This event is something that I’m still processing.
This officer Installation ceremony that I organized, coordinated, and took part in — marks a now 167-year tradition in the St. Louis and St. Charles region. That alone is enough to leave me speechless.
I am someone who came from a broken childhood. I grew up as an awkward, timid, meek, and confused child, with low self-esteem and low self-worth. I never thought that I deserved any positive acknowledgment for anything that I did. This shaped me into a loner and a thug. Someone with almost zero emotional regulation (who would act on my rage regularly). From my teens into early adulthood (under 21), I didn’t think that I deserved to be proud of myself or of anything that I ever did. I treated myself like I was evil and a monster that needed to be caged and beat into proper order (which I still believe there’s some truth to). Looking back, although I didn’t see it at the time, I had very little control over my life. I was on autopilot, hiding from the pain. Acting out of anger and rage from the hurt and scared little boy that was buried inside me.

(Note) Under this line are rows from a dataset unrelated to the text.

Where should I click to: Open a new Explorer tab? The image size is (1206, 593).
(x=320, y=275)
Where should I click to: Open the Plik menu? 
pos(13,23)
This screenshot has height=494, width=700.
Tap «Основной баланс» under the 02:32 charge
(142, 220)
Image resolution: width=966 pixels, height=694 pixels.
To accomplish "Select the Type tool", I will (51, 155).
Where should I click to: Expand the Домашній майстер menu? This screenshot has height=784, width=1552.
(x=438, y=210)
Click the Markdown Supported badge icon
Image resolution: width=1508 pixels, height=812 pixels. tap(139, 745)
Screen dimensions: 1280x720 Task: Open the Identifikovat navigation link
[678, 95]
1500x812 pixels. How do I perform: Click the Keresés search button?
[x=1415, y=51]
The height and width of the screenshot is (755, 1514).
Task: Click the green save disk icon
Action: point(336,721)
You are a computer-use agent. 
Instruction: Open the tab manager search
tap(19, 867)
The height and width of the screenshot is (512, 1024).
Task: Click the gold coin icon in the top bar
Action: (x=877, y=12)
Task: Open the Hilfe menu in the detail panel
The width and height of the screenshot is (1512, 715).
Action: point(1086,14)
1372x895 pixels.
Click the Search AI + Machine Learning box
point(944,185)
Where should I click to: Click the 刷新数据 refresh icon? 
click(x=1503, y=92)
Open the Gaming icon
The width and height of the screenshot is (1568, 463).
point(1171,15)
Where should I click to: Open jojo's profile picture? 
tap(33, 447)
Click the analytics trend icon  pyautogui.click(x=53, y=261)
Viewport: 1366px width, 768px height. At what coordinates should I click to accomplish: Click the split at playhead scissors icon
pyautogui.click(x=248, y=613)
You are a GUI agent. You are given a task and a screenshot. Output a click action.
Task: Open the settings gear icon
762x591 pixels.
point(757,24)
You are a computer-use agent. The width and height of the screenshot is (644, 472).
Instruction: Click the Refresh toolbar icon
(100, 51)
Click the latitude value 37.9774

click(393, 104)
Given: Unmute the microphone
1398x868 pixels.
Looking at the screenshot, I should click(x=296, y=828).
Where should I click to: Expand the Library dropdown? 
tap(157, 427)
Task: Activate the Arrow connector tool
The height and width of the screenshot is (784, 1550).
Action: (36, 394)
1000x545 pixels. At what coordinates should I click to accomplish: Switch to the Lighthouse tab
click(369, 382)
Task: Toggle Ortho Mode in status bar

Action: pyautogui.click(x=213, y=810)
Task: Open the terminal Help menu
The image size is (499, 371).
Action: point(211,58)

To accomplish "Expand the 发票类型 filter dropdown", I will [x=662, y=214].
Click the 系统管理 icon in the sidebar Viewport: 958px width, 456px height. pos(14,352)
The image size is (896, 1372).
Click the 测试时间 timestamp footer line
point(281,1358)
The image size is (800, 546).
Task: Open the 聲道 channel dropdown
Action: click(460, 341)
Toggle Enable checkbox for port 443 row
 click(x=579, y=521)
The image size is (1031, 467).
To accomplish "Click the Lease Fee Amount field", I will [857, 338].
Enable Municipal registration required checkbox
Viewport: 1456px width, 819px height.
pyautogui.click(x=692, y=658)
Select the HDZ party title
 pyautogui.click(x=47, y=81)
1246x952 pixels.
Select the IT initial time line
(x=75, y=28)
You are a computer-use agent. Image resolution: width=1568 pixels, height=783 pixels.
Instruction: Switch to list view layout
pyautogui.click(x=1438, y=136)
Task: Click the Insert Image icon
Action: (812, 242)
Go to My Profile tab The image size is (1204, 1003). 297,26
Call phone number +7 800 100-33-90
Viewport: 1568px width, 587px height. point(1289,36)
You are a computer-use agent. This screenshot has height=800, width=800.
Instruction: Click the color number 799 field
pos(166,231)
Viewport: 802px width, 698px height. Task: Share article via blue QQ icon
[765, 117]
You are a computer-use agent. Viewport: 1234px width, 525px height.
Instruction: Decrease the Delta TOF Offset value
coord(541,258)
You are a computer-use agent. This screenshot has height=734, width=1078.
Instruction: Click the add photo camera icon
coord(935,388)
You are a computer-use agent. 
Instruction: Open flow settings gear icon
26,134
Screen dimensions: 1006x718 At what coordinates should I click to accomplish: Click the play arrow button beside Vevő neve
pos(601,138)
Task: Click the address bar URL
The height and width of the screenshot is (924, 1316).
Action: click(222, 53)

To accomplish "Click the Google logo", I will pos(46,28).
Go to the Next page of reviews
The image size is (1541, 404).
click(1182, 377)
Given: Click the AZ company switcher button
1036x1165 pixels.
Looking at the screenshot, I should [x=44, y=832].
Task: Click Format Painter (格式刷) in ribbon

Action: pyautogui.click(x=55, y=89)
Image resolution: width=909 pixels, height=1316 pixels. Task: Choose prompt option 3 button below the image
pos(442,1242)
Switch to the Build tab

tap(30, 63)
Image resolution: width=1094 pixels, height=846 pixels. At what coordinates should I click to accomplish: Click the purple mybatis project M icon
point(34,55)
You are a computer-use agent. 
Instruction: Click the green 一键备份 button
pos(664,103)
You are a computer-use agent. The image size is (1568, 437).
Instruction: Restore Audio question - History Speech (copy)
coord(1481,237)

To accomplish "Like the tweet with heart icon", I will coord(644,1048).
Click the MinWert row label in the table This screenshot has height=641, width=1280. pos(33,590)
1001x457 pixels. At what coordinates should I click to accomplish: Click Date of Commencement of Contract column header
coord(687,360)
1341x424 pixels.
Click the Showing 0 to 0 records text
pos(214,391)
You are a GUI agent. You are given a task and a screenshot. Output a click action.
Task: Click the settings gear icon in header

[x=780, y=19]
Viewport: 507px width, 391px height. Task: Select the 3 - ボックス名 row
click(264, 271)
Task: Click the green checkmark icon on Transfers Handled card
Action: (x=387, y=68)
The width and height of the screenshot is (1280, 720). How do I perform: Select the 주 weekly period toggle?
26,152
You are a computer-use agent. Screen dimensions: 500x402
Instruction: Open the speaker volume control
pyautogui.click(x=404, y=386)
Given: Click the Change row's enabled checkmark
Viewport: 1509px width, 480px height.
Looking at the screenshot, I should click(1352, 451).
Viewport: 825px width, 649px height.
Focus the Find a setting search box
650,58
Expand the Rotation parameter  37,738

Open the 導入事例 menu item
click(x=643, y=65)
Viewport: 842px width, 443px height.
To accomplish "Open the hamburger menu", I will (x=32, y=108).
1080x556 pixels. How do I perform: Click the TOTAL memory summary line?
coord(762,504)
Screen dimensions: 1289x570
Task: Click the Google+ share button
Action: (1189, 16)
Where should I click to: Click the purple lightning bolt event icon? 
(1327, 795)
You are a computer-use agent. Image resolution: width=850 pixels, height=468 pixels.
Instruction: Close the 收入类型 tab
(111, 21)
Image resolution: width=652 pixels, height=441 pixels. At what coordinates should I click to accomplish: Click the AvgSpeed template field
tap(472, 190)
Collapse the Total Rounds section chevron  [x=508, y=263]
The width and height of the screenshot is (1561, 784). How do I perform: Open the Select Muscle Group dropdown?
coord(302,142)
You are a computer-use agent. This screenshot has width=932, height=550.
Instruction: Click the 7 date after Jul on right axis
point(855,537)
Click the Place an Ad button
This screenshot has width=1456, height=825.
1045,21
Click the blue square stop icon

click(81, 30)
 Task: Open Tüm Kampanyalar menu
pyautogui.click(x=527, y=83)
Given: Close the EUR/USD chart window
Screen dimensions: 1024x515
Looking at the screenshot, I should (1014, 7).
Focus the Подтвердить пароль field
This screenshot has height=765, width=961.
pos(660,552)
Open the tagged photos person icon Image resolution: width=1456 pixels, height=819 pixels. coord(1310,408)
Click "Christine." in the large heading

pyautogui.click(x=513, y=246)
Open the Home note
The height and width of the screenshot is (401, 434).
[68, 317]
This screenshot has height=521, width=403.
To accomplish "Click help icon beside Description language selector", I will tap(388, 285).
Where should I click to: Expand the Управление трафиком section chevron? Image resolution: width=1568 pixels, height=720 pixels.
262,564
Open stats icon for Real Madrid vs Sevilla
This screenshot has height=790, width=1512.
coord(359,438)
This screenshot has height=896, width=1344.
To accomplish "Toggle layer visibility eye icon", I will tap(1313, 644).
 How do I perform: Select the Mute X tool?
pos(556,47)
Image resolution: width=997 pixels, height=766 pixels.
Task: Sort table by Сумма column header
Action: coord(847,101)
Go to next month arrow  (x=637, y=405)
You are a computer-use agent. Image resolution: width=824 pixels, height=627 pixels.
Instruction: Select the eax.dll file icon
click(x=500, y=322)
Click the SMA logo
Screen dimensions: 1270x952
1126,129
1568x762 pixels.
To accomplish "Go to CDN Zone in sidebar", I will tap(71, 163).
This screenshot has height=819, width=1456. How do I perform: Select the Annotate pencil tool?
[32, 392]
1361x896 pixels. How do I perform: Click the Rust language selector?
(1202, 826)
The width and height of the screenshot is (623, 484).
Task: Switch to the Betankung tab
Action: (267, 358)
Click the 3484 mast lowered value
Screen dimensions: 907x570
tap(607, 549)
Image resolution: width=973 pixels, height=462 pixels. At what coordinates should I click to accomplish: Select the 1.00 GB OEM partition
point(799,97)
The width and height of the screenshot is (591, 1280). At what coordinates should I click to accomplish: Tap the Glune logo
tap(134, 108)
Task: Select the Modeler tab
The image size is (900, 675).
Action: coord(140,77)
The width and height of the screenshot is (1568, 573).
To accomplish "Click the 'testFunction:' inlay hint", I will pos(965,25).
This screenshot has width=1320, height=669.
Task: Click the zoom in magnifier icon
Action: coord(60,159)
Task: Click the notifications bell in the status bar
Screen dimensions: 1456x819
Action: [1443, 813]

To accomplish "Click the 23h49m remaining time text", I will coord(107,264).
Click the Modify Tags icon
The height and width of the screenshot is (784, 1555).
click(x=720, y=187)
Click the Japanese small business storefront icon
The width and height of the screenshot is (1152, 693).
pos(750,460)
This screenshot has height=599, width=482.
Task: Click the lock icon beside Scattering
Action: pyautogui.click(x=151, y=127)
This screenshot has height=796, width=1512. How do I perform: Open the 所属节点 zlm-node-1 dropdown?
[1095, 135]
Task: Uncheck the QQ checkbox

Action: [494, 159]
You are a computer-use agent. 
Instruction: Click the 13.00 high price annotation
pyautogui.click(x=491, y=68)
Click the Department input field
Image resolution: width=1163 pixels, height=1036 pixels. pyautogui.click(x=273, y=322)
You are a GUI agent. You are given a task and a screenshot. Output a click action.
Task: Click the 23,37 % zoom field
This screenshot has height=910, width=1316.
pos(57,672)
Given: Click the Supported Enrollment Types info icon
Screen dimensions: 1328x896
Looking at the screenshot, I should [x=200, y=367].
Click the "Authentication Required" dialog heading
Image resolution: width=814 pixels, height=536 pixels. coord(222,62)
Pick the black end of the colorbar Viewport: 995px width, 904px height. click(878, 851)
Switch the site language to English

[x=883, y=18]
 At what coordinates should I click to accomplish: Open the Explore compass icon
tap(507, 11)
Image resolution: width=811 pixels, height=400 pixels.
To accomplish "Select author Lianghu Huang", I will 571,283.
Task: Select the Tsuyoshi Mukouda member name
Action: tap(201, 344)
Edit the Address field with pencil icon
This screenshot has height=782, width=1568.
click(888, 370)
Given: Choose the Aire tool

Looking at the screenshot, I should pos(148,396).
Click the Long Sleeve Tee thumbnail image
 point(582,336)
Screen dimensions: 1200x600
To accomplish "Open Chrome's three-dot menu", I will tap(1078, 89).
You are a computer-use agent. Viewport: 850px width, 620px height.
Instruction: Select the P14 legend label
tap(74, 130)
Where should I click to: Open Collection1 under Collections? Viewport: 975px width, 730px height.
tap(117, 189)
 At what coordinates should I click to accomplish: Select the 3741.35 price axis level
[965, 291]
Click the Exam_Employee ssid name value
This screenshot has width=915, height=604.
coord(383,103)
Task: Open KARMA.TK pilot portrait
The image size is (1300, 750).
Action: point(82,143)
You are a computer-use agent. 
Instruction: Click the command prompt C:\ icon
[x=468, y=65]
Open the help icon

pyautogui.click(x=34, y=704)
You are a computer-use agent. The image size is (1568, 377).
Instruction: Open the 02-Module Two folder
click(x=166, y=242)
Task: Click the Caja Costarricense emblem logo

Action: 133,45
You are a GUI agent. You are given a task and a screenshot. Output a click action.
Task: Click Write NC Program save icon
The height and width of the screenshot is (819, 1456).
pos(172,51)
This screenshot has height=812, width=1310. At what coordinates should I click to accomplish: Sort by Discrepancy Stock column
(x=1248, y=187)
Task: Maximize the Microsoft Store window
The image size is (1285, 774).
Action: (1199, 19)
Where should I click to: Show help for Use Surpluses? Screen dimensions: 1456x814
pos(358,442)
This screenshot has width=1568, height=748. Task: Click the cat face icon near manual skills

Fast forward to now: I am a well-loved, respected, state recognized Freemason who has been in the fraternity for a short five years. Someone with a true brotherhood. Someone who has built a temple of love and light around me (obviously not something I could have done alone).
When I was young, I used to think that power was everything you see glorified in a gangster’s lifestyle, including using violence to intimidate and get your way, being manipulative and shady, using illegal ways to make money, drug and alcohol abuse, going out and looking for trouble, etc. I found out (the hard way) that none of that is power. That’s just an insecure, scared, and weak boy, eroding his soul because he’d rather fight the world than deal with his demons. True power is someone who can regulate their emotions and be in control. Someone educated who can articulate their thoughts, wants, needs, feelings, and ideas. Someone who moves forward in life with love and understanding. Someone whose mere presence has the ability to calm, soothe, and uplift other souls.
So, to go from being a troubled child, to a petty thug, to being a man who has the ability to move (touch the hearts of) a room of over 70 people (many to tears) with my words and actions (just by being myself) is something of such profound significance that I truly just cannot understand. It’s still not registering to me that I have this power, that this is my life, that I am this man. My trauma kicks in and tells me that I do not deserve this at all. I know that’s not wholly true, but there is some truth to it. So, every day I strive to be the man that Freemasonry sees and rewards.
Despite the essay above, I am at a loss for words. Without a doubt, I will be processing this day for the rest of my life.
If you look at these pictures, you’ll see a man who reflects and radiates what has been given to him, a man with his heart full, who has only just begun to step into his power.